Your objective ▸
There is a line below that contains "This screenshot has width=858, height=467.". Please reproduce it and all following lines exactly, through the final one.

Provided information ▸
● ● ●
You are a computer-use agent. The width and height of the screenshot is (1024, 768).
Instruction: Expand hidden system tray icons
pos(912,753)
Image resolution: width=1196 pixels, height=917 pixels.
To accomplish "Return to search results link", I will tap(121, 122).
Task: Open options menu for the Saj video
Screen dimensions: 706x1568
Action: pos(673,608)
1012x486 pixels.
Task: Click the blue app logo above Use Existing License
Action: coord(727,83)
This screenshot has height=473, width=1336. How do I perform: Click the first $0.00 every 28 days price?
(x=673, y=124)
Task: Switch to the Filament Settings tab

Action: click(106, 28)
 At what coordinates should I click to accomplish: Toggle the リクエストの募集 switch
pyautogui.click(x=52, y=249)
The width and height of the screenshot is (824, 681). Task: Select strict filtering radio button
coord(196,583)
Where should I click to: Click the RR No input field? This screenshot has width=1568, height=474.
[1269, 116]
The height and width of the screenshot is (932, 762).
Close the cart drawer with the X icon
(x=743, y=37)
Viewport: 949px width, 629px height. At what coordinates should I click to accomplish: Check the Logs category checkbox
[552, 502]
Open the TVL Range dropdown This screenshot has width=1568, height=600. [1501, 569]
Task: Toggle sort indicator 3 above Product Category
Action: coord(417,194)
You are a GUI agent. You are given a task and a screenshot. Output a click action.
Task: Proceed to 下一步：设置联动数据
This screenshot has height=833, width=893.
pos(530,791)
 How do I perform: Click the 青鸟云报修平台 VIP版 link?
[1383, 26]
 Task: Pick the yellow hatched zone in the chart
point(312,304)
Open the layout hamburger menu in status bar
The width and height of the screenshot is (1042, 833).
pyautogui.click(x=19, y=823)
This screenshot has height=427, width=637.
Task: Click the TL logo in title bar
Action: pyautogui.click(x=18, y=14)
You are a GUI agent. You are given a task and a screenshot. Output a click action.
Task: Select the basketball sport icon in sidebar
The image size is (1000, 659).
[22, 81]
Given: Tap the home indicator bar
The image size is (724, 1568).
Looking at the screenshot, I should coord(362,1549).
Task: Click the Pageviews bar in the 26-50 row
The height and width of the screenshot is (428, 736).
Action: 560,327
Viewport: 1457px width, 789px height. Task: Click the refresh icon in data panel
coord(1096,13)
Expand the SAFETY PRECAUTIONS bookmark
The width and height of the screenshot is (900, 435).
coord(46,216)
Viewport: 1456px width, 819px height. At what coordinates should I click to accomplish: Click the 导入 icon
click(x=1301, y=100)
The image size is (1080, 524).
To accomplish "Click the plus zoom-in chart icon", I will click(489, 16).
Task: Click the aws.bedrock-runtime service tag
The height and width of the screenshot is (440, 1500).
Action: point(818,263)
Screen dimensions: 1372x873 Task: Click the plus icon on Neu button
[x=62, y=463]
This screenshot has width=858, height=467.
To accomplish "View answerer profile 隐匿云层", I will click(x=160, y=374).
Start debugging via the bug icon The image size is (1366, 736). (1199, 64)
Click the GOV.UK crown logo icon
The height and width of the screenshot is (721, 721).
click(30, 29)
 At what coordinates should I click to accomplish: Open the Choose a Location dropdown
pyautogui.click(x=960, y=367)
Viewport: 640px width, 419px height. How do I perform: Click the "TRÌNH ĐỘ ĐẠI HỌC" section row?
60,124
● ● ●
Answer box ▸
This screenshot has width=858, height=467.
To accomplish "View answerer profile 隐匿云层", I will click(x=160, y=374).
Start debugging via the bug icon The image size is (1366, 736). (1199, 64)
Click the GOV.UK crown logo icon
The height and width of the screenshot is (721, 721).
click(30, 29)
 At what coordinates should I click to accomplish: Open the Choose a Location dropdown
pyautogui.click(x=960, y=367)
Viewport: 640px width, 419px height. How do I perform: Click the "TRÌNH ĐỘ ĐẠI HỌC" section row?
60,124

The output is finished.